**THE PROBLEM:** Show every line of the listing below that contains the word "Task". Case counts, so only exact matches qualify.

Word and element location records
-----

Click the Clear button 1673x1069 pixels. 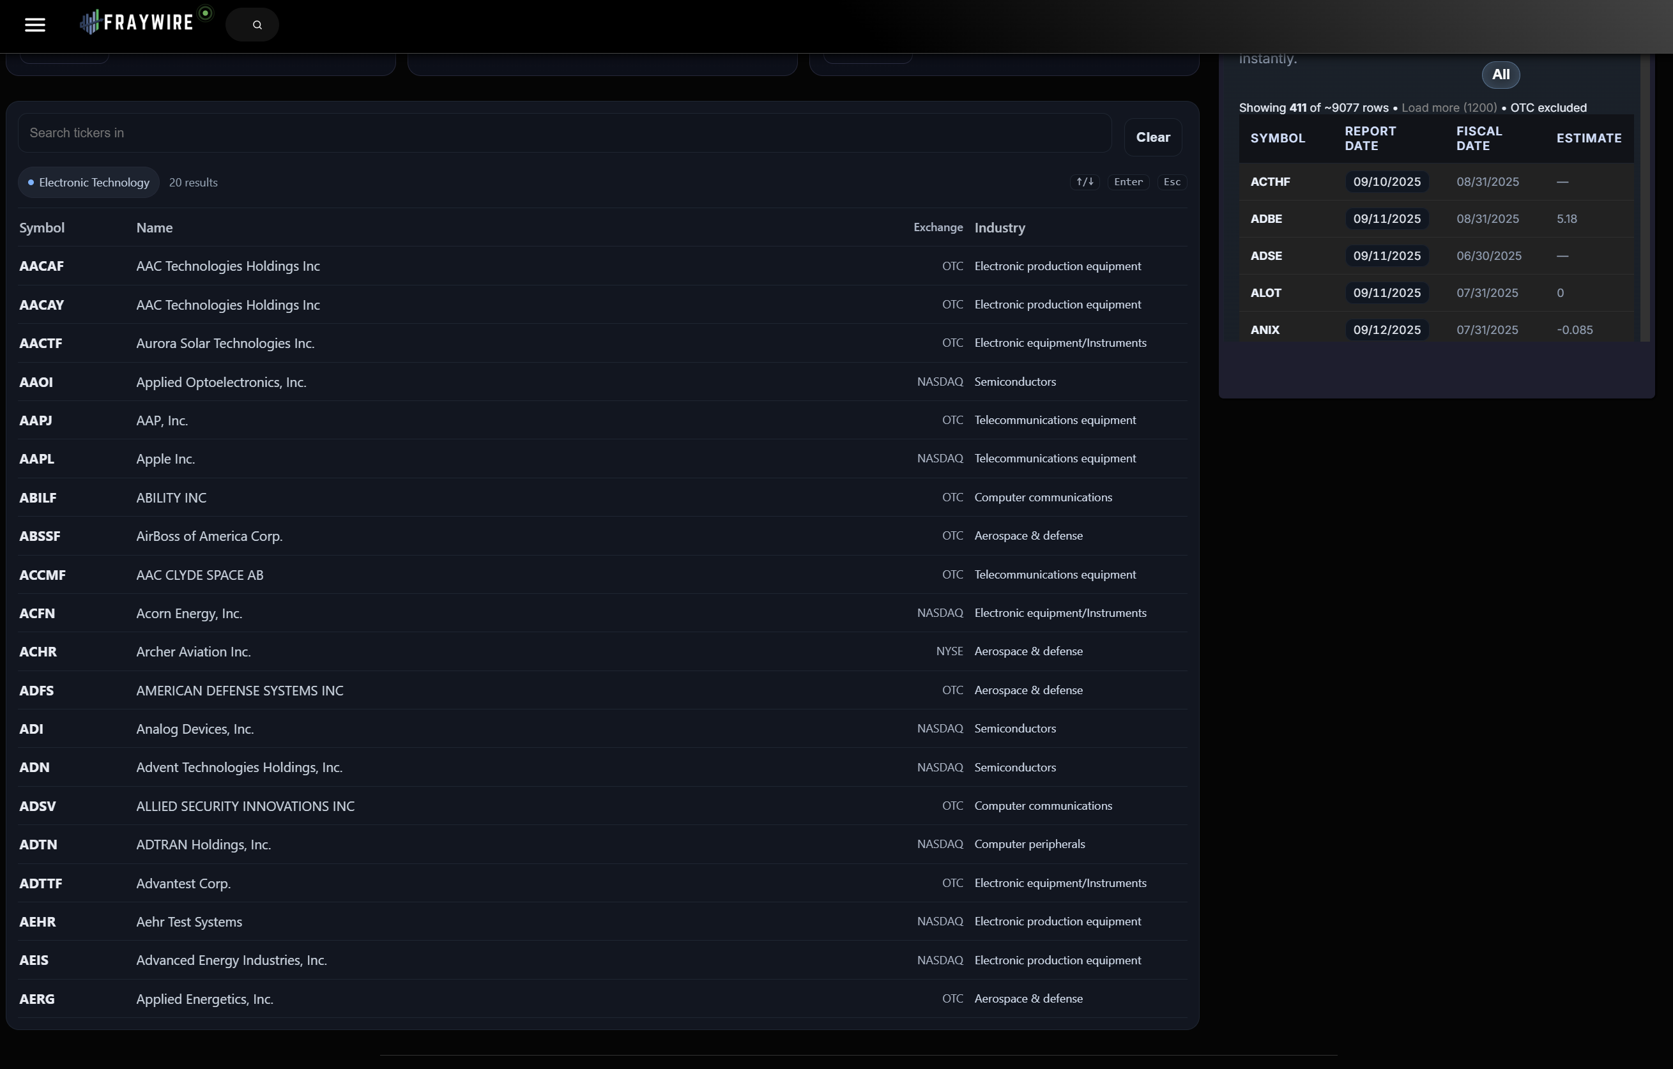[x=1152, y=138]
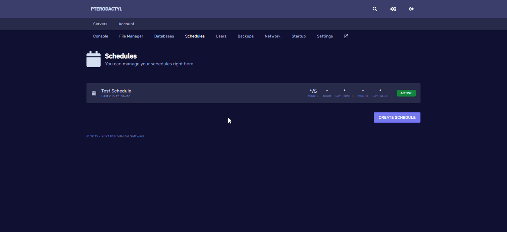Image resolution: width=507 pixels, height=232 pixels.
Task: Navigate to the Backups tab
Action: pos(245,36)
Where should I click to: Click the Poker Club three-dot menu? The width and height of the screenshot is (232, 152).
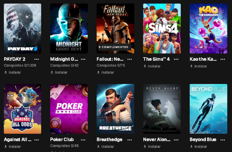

-----

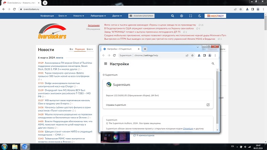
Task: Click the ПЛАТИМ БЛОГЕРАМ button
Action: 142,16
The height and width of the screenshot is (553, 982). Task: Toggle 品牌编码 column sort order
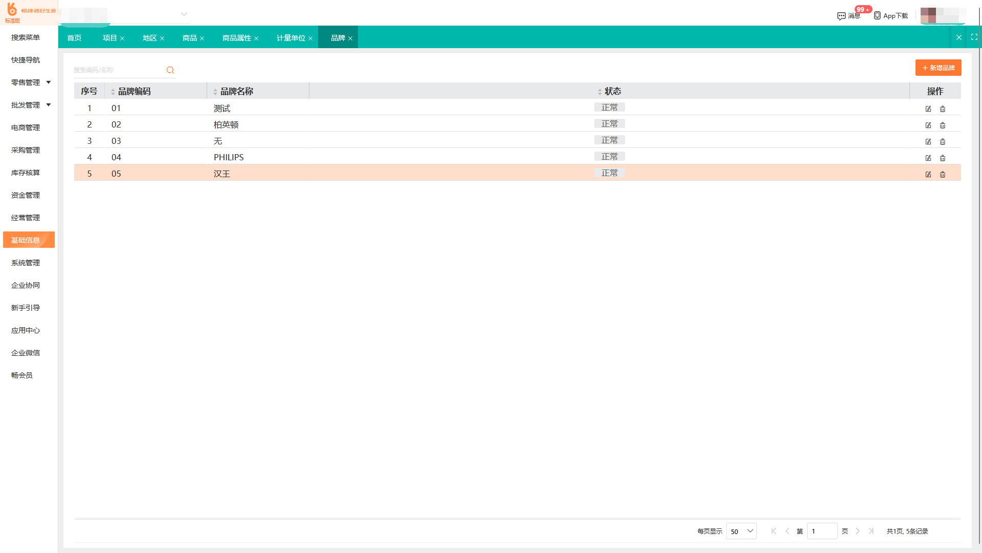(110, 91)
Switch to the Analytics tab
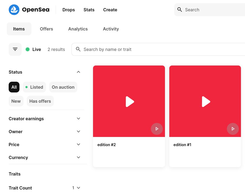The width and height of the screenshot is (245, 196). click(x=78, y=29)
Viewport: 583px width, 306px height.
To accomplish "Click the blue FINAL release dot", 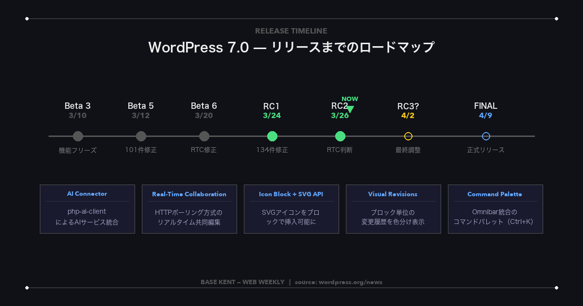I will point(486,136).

-----

**CORRECT ANSWER:**
Task: Navigate to the Backups tab
Task: Click the ПЛАТИМ БЛОГЕРАМ button
The height and width of the screenshot is (553, 982). Task: Toggle 品牌编码 column sort order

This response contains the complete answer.